Jill Dougherty is a former CNN foreign affairs correspondent and Moscow bureau chief with expertise in Russia and the former Soviet Union. The opinions in this article belong to the author.

(CNN)Murderer ... thug ... monster ... bad guy.

These are just a few of the ways Vladimir Putin, President of the Russian Federation, has been described. And while American politics favors made-for-TV drama between warring politicians, when it comes to Putin, these insults are counterproductive to any future negotiation.
    Donald Trump has gone to the opposite extreme, heaping praise on Putin: "He has been a leader far more than our President (Obama) has been ... I think he's done really a great job of outsmarting our country."
    Jill Dougherty
    But this rhetoric -- from either side -- simply is not working.

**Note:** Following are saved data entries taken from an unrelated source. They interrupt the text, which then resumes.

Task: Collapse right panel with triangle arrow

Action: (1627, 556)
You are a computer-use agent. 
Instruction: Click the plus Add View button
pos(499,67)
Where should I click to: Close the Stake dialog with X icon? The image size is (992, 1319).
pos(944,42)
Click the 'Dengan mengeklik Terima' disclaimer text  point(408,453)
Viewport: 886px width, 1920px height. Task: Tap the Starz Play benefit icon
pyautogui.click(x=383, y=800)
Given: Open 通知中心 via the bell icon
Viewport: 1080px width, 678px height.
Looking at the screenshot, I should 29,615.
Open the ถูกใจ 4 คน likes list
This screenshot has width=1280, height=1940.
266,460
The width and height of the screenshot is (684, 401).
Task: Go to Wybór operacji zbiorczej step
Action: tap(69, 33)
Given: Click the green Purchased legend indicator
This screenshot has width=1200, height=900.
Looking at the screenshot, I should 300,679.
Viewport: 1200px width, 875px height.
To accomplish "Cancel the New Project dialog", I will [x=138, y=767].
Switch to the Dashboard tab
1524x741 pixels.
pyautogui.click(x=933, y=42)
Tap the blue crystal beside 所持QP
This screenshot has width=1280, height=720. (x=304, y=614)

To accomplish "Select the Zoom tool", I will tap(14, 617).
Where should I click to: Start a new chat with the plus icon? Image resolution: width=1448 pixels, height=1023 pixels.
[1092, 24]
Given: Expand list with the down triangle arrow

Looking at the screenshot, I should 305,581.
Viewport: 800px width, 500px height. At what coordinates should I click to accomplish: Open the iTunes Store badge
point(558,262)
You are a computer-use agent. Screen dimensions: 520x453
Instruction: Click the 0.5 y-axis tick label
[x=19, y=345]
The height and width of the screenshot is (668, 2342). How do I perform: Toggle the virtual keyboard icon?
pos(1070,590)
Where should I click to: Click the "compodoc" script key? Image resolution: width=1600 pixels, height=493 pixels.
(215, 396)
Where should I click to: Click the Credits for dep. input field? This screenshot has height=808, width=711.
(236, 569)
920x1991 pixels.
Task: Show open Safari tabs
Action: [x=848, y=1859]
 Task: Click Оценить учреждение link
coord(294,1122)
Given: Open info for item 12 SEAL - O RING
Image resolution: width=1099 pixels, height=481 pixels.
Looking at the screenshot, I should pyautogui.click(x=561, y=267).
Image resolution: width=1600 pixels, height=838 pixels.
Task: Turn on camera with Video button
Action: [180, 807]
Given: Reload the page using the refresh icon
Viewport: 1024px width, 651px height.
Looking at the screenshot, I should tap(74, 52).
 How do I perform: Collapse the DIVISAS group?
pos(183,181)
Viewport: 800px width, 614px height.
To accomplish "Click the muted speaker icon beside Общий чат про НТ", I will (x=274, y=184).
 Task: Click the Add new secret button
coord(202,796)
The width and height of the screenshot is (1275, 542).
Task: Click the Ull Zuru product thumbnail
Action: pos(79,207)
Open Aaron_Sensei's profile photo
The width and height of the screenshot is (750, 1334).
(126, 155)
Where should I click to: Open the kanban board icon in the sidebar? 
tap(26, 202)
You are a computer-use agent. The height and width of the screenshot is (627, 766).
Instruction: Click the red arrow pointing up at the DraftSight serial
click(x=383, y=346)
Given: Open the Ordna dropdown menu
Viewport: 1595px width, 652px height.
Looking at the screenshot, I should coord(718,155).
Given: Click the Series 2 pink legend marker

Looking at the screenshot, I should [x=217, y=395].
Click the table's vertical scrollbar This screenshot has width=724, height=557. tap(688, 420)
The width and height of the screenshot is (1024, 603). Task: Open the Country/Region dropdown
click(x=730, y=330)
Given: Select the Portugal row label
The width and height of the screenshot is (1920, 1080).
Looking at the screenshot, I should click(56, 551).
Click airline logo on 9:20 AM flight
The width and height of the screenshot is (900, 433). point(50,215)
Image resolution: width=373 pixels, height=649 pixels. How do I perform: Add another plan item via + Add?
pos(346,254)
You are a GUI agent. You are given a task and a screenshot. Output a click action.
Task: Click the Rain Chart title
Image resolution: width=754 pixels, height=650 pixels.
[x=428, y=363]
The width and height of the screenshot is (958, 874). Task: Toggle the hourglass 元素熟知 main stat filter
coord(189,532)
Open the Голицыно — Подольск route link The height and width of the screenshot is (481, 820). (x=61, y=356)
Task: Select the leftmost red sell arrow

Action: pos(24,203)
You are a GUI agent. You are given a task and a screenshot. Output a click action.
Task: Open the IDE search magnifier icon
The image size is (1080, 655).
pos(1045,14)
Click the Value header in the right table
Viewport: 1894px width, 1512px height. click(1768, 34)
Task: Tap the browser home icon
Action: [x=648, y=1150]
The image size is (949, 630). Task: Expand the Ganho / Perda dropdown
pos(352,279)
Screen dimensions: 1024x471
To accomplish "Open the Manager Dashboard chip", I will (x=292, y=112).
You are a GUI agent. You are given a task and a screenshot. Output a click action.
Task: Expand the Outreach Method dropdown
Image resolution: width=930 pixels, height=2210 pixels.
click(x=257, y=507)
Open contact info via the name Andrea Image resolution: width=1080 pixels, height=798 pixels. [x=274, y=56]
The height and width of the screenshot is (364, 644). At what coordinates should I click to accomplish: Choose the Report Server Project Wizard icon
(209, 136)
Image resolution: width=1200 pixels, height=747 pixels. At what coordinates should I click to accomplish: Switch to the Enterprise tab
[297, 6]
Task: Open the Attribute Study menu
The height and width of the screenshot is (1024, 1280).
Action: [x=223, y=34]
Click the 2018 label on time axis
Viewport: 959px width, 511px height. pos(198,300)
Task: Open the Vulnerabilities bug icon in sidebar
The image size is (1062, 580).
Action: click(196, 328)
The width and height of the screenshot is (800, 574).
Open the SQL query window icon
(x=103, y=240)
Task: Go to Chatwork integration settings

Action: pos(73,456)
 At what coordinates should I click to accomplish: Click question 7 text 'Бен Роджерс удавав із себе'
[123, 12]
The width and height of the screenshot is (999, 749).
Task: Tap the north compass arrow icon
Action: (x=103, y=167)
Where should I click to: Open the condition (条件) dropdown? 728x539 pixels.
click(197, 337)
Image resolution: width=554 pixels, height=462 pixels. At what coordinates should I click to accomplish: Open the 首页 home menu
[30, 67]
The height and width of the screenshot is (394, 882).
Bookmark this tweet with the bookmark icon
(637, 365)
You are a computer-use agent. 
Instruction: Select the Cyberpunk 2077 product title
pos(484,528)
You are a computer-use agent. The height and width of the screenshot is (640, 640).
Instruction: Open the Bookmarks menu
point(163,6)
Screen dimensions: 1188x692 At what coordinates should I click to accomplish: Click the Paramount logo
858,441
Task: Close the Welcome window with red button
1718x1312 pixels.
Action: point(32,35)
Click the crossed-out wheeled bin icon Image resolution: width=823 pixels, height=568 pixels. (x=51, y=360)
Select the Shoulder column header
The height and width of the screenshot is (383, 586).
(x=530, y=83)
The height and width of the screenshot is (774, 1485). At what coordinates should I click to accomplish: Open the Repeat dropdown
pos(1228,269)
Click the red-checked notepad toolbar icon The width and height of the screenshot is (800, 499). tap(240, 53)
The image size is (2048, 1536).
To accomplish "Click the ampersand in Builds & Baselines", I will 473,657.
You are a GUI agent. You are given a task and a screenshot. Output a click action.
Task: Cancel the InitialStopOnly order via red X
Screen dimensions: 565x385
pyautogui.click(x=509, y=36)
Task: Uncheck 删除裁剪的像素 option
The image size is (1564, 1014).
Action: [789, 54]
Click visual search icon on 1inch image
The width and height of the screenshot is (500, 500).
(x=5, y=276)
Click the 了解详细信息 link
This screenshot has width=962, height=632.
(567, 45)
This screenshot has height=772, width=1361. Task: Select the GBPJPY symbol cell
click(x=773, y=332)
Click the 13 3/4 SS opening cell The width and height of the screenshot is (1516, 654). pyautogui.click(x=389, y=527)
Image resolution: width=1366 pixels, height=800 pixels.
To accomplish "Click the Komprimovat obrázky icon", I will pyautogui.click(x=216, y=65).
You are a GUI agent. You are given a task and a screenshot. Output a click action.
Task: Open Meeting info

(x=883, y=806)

Putin ignores the insults, the Russian people, who consume anti-Western state-run media, resent them, and he's not swayed by the praise.
    During the US election campaign, Russians were buoyed by an American presidential candidate who, it seemed, wanted to "get along" with their own leader and who might, as they saw it, stop trying to punish and isolate Russia.
    In the Kremlin, they were more wary. Putin, a former KGB officer, is a keen analyst of personality and behavior. Publicly, he responded positively. Privately, he and other Russian officials took a wait-and-see attitude.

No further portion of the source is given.